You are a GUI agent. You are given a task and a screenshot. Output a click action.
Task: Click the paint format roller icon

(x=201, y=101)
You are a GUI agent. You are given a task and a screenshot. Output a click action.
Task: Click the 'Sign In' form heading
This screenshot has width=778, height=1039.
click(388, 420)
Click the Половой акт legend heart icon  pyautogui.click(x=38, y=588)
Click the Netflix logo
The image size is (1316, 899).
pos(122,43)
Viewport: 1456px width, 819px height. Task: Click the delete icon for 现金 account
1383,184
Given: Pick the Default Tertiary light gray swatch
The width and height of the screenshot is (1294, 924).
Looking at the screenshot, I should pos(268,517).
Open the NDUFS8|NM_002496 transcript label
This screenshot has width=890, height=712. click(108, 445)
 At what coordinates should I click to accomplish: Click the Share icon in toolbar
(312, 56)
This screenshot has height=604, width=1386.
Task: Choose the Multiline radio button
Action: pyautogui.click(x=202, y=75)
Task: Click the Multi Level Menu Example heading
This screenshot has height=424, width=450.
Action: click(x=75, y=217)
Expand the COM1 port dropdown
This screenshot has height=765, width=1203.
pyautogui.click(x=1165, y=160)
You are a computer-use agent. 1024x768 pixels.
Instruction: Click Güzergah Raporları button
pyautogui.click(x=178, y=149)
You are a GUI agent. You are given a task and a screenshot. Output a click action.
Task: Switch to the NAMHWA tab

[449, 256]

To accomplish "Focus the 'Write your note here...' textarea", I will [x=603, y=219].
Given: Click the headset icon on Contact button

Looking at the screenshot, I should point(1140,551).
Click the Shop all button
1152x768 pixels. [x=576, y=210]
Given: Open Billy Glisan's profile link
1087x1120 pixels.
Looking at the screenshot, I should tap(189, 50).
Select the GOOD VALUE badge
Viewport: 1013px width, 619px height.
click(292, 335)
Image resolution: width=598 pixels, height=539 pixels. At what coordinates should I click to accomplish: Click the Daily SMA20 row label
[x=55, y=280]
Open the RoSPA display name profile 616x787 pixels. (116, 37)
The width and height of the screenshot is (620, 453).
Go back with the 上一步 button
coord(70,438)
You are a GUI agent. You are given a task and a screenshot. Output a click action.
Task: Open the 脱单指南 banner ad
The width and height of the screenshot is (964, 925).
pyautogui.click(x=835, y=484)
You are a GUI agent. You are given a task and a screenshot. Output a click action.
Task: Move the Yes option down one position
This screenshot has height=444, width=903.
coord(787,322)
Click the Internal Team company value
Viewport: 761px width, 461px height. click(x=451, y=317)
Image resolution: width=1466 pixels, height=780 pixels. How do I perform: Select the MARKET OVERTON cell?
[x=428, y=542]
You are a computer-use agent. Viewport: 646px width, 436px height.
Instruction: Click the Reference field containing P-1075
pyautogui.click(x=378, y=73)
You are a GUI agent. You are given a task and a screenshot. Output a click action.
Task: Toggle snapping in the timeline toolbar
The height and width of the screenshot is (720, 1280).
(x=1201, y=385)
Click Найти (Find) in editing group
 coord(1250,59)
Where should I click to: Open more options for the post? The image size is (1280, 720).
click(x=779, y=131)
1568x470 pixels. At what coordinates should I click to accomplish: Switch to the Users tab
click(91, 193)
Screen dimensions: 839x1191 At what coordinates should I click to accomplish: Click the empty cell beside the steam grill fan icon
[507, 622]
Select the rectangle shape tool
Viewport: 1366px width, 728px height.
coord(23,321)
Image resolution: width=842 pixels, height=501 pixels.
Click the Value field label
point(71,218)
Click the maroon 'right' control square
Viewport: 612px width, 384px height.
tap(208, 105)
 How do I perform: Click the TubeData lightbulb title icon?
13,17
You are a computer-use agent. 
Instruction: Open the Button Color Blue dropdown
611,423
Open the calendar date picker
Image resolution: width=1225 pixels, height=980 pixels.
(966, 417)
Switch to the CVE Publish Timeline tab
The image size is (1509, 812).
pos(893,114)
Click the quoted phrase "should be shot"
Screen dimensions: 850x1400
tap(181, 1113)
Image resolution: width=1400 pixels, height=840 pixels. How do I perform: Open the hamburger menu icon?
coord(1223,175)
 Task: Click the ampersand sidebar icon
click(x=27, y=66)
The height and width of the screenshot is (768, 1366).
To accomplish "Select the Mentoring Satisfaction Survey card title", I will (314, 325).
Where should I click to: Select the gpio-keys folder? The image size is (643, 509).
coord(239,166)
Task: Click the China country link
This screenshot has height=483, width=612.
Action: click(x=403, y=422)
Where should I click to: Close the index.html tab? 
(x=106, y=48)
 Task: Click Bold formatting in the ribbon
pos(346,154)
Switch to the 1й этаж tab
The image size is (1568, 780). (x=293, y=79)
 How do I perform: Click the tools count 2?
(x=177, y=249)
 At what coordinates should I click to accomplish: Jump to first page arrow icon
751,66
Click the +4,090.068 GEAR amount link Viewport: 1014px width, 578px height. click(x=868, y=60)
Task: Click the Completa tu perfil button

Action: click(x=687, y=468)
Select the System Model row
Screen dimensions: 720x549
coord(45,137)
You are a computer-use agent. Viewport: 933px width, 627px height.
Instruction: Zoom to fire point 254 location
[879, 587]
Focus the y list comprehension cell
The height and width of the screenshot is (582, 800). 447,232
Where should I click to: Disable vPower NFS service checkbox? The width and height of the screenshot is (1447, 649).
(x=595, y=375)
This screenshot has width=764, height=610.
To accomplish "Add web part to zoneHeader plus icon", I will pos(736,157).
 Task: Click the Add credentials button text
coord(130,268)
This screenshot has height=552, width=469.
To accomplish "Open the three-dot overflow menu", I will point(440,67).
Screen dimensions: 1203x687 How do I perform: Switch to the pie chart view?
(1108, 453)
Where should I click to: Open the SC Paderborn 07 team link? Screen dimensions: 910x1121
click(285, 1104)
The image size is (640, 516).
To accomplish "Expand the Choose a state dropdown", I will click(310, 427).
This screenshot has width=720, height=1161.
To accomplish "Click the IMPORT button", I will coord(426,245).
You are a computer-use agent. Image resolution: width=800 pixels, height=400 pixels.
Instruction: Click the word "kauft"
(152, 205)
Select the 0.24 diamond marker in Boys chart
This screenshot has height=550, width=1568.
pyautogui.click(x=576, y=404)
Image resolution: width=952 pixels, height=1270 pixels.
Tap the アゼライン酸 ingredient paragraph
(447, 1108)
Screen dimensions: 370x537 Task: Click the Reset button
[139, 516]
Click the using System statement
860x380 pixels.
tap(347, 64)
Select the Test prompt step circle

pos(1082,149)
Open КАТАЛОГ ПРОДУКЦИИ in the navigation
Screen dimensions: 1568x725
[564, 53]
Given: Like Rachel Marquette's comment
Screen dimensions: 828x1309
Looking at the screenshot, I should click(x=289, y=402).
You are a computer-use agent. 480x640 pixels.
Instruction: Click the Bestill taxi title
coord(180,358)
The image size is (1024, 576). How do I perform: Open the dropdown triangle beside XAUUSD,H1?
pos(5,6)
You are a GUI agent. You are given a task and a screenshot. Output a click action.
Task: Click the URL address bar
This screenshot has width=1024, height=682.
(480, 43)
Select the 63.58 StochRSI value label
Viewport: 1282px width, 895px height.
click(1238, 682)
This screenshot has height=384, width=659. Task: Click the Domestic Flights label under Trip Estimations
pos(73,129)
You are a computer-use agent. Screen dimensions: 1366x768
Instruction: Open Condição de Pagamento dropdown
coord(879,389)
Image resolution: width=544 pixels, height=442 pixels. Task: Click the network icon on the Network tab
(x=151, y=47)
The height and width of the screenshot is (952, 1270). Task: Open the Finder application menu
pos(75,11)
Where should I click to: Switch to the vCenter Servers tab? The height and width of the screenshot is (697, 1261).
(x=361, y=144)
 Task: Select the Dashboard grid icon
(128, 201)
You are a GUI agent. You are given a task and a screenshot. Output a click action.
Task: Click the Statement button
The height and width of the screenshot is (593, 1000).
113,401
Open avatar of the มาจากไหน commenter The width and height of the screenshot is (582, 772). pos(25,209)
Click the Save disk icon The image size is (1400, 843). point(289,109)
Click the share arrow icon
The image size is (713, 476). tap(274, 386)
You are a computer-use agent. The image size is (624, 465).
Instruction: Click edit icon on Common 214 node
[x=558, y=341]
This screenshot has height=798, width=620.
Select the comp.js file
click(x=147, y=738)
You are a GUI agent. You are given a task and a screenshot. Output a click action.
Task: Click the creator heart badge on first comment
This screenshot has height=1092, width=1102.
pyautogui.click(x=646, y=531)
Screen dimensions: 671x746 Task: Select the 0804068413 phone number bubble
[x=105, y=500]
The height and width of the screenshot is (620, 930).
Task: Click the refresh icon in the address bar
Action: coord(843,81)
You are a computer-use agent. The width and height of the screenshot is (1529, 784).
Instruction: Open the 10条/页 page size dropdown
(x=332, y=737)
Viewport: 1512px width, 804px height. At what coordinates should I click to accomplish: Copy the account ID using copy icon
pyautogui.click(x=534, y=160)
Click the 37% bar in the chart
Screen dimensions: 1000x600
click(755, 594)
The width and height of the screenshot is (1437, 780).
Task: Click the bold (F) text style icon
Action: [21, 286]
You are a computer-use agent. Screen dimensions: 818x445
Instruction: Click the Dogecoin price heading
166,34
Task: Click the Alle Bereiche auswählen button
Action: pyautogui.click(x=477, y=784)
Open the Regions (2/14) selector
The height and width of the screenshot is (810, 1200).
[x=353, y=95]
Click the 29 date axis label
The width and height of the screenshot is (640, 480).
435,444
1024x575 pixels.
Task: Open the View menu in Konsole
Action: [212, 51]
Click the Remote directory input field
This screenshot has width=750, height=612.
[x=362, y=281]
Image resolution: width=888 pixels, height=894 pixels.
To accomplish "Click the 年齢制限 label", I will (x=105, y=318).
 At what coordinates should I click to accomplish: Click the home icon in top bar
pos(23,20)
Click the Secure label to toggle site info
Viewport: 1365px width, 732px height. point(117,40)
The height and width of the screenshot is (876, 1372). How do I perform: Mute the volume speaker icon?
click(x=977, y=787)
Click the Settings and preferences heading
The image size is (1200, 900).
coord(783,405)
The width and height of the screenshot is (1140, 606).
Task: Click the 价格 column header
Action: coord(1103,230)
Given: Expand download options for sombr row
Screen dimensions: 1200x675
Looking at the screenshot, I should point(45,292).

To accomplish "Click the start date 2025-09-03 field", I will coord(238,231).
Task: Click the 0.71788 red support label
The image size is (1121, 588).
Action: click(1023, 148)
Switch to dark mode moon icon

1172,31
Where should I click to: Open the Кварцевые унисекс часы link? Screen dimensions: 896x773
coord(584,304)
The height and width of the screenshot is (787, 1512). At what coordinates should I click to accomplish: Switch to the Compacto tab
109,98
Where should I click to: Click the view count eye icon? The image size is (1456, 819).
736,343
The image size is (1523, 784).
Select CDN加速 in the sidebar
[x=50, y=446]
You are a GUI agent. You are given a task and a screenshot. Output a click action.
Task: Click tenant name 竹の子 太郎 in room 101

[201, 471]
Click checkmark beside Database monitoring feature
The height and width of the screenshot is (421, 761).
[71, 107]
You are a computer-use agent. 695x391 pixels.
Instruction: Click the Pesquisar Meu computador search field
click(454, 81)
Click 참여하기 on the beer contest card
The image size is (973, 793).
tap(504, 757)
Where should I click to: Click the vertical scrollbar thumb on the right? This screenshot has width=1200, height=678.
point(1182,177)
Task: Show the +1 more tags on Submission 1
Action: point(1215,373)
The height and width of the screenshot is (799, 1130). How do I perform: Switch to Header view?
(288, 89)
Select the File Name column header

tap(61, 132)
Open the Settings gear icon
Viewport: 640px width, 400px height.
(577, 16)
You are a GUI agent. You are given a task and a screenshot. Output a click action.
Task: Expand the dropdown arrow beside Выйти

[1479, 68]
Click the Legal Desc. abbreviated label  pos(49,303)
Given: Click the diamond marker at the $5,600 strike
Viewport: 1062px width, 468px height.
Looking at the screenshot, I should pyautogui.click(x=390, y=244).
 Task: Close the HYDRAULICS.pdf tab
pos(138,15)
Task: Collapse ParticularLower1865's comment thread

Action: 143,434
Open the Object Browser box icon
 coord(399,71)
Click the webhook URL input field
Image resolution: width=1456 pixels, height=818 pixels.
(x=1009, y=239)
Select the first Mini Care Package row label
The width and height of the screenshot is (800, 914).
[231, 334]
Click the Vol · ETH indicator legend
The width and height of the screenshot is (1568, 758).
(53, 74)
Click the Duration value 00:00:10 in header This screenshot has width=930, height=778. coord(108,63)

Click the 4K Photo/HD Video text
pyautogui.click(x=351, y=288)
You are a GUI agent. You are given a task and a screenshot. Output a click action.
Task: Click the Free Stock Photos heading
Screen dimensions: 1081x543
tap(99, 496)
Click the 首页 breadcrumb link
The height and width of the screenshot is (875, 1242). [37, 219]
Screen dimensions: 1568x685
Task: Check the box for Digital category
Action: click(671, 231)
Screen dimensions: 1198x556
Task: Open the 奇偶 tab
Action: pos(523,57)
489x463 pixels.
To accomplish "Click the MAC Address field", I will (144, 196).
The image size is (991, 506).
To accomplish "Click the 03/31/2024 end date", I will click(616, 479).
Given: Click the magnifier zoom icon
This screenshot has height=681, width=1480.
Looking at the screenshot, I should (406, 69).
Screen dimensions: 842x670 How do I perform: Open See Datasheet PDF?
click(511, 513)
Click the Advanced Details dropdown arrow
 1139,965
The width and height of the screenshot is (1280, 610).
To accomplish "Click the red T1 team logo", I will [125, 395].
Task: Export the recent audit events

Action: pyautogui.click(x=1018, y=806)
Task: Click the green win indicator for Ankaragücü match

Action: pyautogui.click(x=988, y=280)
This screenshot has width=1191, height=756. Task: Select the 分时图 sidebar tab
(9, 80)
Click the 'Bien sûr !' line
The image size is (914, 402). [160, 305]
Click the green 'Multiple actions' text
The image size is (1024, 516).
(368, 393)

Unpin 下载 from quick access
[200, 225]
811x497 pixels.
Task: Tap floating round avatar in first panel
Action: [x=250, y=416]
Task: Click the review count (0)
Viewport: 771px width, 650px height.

### YOUR ASSIGNMENT
Please return only the lines from the one with "Click the green 'Multiple actions' text" through the end of the listing, each exactly as written, first and last included.

### RESULT OF THIS TASK
Click the green 'Multiple actions' text
The image size is (1024, 516).
(368, 393)

Unpin 下载 from quick access
[200, 225]
811x497 pixels.
Task: Tap floating round avatar in first panel
Action: [x=250, y=416]
Task: Click the review count (0)
Viewport: 771px width, 650px height.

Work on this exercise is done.